═════ RECORDS PROVIDED ═════

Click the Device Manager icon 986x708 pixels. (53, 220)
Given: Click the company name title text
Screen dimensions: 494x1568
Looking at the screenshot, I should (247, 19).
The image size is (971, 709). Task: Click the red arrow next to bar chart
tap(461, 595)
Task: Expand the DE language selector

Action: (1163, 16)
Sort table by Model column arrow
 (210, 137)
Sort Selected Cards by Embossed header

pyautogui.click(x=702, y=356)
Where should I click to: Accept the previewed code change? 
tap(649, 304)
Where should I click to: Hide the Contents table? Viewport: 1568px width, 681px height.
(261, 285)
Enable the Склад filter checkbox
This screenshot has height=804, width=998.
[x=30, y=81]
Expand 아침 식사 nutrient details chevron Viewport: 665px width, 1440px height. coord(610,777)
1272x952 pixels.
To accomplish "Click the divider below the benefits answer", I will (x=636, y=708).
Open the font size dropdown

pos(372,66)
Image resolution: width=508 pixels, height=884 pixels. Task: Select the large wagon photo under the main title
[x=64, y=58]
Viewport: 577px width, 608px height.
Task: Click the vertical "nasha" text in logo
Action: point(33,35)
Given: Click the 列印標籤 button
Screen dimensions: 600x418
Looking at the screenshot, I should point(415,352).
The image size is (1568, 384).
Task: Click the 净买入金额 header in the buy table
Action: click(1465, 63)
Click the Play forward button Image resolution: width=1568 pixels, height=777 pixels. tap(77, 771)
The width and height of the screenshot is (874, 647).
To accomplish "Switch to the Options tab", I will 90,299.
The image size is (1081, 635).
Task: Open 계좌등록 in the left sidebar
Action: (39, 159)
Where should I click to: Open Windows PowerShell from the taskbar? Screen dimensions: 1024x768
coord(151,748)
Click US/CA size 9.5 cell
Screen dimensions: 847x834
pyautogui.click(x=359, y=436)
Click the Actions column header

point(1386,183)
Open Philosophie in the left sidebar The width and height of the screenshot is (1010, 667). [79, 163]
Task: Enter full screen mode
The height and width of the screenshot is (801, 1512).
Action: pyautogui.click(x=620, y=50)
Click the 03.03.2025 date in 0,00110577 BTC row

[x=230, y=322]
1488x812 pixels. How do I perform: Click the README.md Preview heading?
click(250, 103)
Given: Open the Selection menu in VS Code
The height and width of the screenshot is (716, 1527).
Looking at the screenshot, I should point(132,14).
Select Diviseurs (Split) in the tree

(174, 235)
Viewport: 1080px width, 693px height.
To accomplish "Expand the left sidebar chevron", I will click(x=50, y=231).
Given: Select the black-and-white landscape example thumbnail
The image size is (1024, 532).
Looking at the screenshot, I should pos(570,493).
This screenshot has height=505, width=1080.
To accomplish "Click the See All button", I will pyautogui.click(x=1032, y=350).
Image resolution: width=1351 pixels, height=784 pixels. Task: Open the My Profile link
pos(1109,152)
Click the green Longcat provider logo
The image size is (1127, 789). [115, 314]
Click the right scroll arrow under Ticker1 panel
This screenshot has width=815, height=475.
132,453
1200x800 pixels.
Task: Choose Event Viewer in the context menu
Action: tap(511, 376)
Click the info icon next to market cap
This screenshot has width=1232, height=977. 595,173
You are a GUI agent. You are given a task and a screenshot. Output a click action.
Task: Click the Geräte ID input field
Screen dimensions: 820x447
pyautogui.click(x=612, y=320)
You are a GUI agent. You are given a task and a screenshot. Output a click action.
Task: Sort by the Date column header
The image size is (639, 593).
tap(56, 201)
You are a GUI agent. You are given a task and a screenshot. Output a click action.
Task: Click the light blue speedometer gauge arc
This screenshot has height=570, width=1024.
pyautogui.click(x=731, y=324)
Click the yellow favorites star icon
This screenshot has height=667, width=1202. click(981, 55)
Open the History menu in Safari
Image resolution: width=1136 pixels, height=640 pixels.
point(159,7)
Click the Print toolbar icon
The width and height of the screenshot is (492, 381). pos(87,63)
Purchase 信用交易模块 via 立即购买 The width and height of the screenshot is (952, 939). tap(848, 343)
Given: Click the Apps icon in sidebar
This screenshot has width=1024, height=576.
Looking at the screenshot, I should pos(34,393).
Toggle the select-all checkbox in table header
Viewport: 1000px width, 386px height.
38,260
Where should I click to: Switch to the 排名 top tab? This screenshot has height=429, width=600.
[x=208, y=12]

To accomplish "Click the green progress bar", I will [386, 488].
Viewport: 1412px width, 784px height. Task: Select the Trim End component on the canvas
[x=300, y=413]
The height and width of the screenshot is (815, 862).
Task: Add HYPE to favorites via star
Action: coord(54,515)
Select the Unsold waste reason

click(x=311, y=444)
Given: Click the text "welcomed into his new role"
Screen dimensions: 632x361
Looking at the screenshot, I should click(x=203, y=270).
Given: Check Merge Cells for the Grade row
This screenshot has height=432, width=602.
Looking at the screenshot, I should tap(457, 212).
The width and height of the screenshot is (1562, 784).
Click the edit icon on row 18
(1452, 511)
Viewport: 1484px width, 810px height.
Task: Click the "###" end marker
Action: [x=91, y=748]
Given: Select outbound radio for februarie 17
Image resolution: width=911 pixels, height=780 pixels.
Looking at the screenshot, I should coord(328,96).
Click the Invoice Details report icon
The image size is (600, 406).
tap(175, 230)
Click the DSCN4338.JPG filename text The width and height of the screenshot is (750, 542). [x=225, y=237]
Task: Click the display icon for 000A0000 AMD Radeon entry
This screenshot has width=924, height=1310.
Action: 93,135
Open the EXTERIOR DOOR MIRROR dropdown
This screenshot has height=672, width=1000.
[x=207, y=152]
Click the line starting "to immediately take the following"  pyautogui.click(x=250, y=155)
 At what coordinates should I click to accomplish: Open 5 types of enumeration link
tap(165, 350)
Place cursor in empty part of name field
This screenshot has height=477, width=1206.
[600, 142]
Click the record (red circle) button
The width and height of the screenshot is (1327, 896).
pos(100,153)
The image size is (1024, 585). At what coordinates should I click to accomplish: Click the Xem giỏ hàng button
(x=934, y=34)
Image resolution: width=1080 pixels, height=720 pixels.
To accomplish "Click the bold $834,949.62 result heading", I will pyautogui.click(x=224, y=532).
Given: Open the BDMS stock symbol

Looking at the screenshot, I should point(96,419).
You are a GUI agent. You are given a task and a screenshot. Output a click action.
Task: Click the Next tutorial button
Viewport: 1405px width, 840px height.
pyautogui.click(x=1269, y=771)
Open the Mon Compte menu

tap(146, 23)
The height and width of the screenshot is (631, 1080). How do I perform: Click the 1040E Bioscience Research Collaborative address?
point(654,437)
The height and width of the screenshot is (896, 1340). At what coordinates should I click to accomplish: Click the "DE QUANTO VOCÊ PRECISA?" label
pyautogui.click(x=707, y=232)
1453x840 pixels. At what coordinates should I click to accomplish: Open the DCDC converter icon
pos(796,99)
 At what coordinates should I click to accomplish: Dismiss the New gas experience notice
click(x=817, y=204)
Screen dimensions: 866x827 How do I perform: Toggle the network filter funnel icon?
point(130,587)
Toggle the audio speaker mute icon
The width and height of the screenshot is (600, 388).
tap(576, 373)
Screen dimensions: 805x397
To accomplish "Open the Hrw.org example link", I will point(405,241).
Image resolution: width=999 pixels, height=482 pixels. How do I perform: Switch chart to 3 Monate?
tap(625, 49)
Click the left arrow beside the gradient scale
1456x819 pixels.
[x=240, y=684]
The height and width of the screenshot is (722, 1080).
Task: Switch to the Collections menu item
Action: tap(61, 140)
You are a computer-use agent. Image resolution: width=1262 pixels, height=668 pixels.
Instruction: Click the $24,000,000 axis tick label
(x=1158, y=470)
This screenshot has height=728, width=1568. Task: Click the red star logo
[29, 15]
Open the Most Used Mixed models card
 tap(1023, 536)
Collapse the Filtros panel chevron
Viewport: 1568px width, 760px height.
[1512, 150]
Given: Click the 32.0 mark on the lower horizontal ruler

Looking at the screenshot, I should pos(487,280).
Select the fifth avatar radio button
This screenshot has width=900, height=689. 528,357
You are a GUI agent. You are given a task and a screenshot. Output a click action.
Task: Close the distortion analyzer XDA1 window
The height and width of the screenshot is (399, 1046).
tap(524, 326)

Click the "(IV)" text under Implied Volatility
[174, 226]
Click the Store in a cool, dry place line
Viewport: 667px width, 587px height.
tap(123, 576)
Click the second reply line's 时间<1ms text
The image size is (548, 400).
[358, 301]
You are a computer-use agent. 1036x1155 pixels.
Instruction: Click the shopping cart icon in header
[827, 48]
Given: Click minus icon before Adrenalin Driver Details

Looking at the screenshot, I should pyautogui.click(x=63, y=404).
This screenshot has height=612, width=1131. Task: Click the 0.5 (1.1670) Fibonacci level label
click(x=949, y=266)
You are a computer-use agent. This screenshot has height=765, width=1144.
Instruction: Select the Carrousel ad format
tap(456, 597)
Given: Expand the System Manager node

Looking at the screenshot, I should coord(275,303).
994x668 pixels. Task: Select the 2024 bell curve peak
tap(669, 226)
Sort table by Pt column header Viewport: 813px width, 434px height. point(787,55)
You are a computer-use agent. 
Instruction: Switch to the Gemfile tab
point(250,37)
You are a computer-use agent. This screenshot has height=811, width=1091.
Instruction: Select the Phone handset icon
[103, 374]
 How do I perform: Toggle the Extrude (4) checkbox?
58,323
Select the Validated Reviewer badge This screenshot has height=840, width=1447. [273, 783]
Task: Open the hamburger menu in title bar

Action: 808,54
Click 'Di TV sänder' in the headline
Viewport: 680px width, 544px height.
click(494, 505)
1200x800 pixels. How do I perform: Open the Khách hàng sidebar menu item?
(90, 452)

═════

__HOW TO COMPLETE THIS TASK__
In the entries above, find the line with "Click the info icon next to market cap" and the line with "Given: Select outbound radio for februarie 17", then restate word for word both of them and every line between, with nothing more.

__ANSWER BOX__
Click the info icon next to market cap
This screenshot has width=1232, height=977. 595,173
You are a GUI agent. You are given a task and a screenshot. Output a click action.
Task: Click the Geräte ID input field
Screen dimensions: 820x447
pyautogui.click(x=612, y=320)
You are a GUI agent. You are given a task and a screenshot. Output a click action.
Task: Sort by the Date column header
The image size is (639, 593).
tap(56, 201)
You are a GUI agent. You are given a task and a screenshot. Output a click action.
Task: Click the light blue speedometer gauge arc
This screenshot has height=570, width=1024.
pyautogui.click(x=731, y=324)
Click the yellow favorites star icon
This screenshot has height=667, width=1202. click(981, 55)
Open the History menu in Safari
Image resolution: width=1136 pixels, height=640 pixels.
point(159,7)
Click the Print toolbar icon
The width and height of the screenshot is (492, 381). pos(87,63)
Purchase 信用交易模块 via 立即购买 The width and height of the screenshot is (952, 939). tap(848, 343)
Given: Click the Apps icon in sidebar
This screenshot has width=1024, height=576.
Looking at the screenshot, I should pos(34,393).
Toggle the select-all checkbox in table header
Viewport: 1000px width, 386px height.
38,260
Where should I click to: Switch to the 排名 top tab? This screenshot has height=429, width=600.
[x=208, y=12]

To accomplish "Click the green progress bar", I will [386, 488].
Viewport: 1412px width, 784px height. Task: Select the Trim End component on the canvas
[x=300, y=413]
The height and width of the screenshot is (815, 862).
Task: Add HYPE to favorites via star
Action: coord(54,515)
Select the Unsold waste reason

click(x=311, y=444)
Given: Click the text "welcomed into his new role"
Screen dimensions: 632x361
Looking at the screenshot, I should click(x=203, y=270).
Given: Check Merge Cells for the Grade row
This screenshot has height=432, width=602.
Looking at the screenshot, I should tap(457, 212).
The width and height of the screenshot is (1562, 784).
Click the edit icon on row 18
(1452, 511)
Viewport: 1484px width, 810px height.
Task: Click the "###" end marker
Action: [x=91, y=748]
Given: Select outbound radio for februarie 17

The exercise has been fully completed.